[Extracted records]
- - - -

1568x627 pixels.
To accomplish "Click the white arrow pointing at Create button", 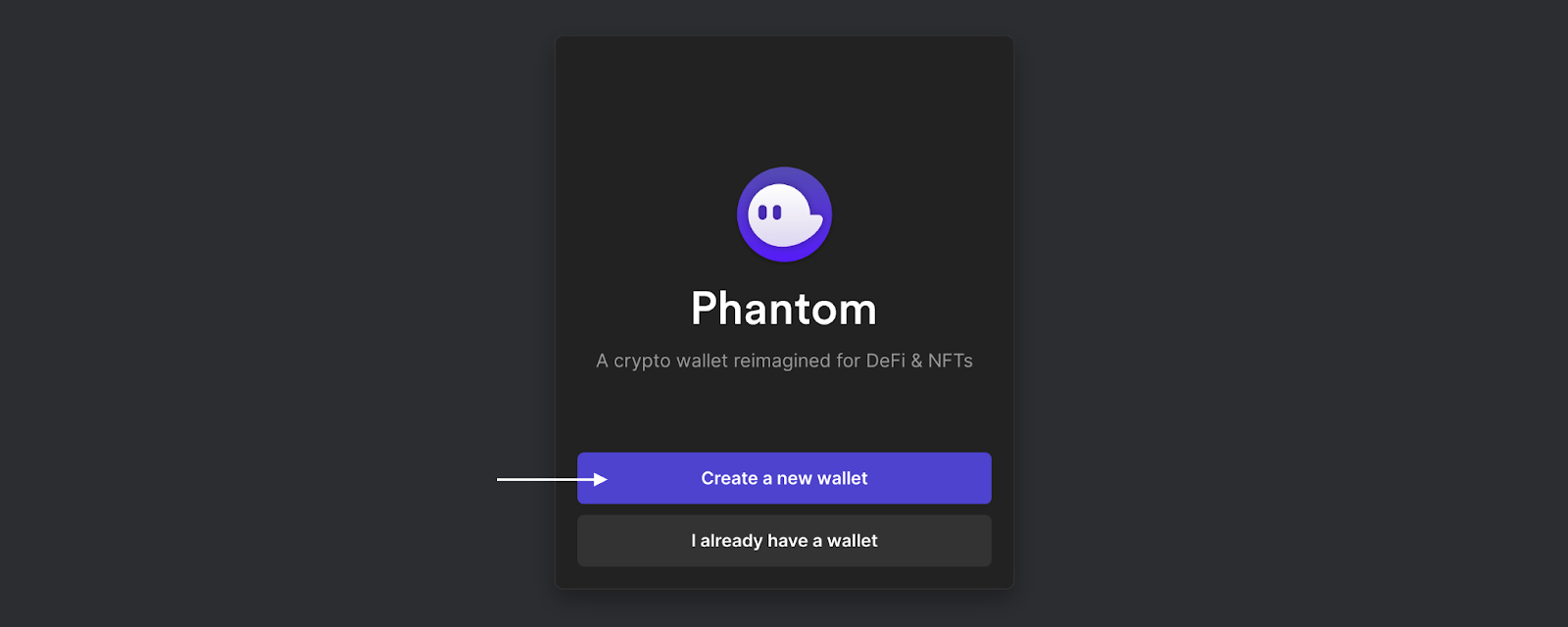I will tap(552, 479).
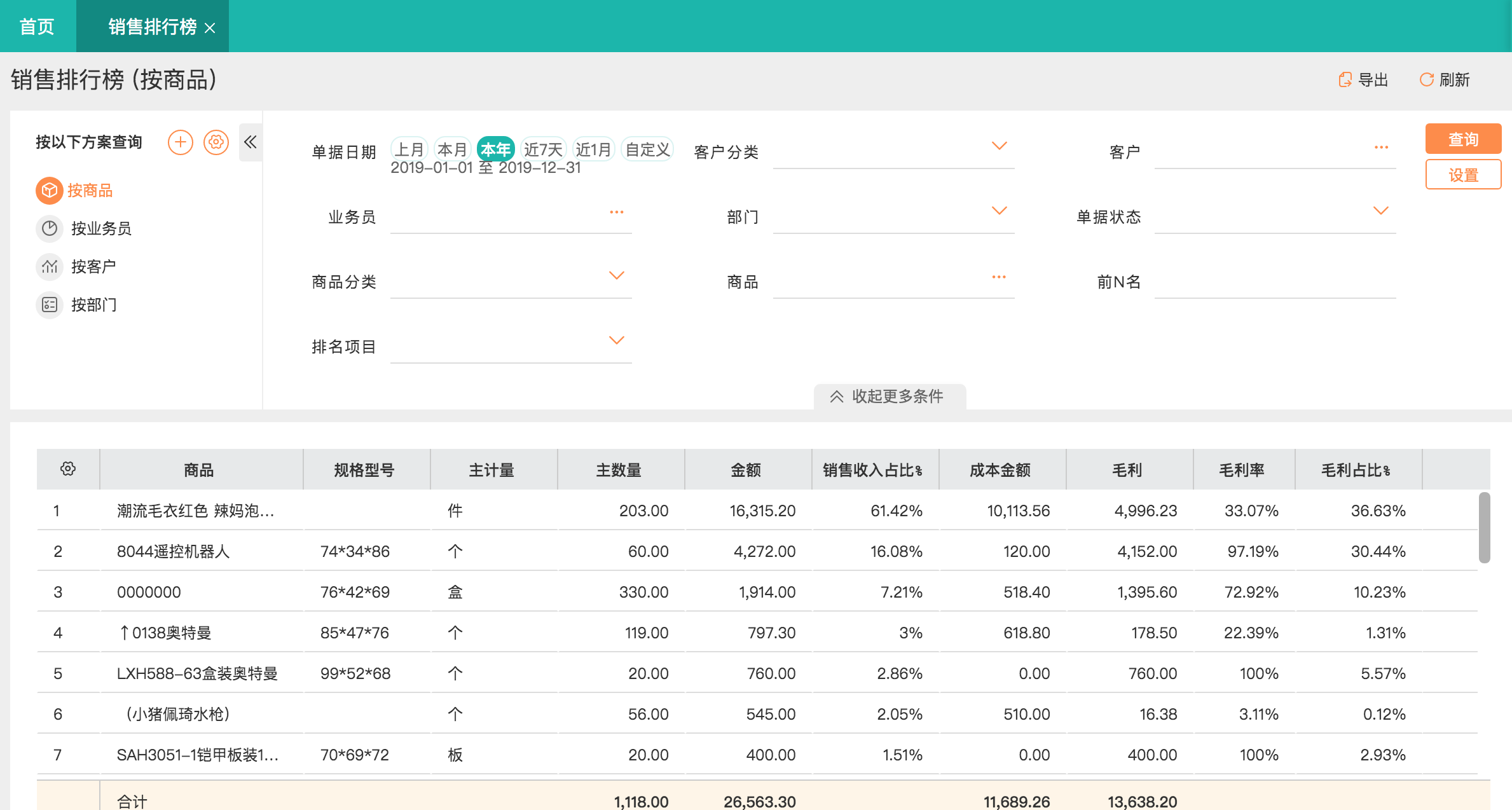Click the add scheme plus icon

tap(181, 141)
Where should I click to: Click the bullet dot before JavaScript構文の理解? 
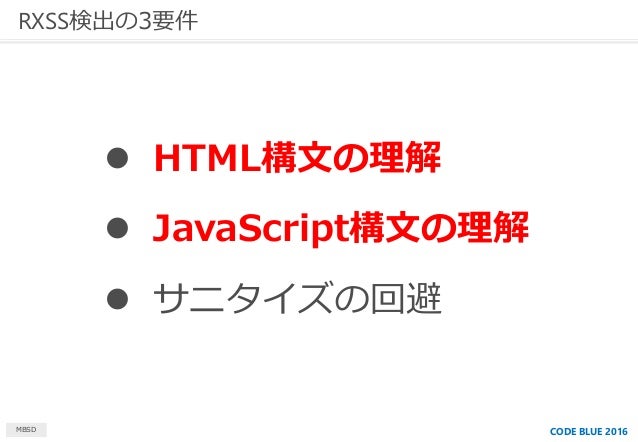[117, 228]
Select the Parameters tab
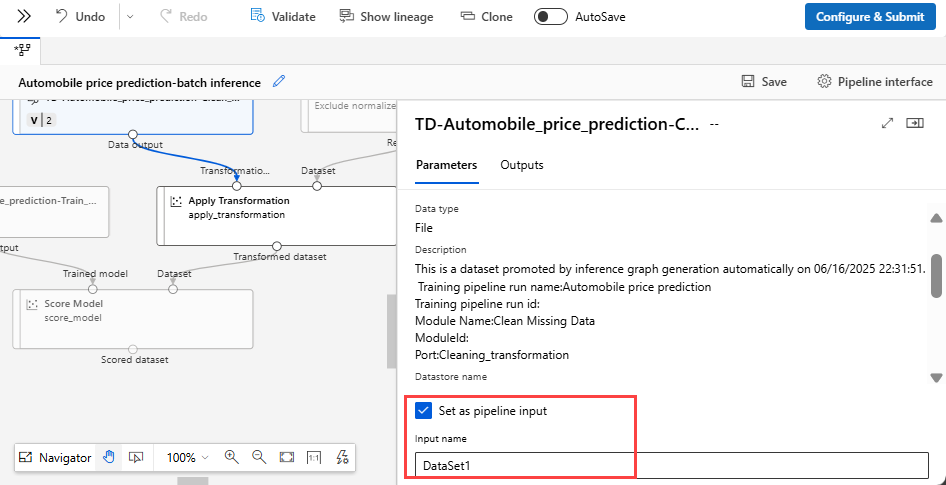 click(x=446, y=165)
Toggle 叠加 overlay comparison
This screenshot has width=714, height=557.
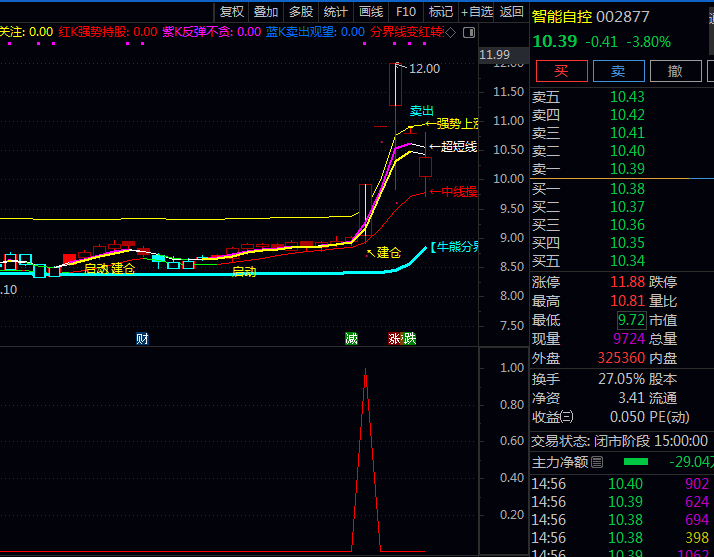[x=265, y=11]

- - - -

Print the lines from the line with "Select the Parameters tab" to the end of the data above. Include both ends, exclude the pictures, and add nothing else.

Select the Parameters tab
 click(x=446, y=165)
Toggle 叠加 overlay comparison
This screenshot has width=714, height=557.
[x=265, y=11]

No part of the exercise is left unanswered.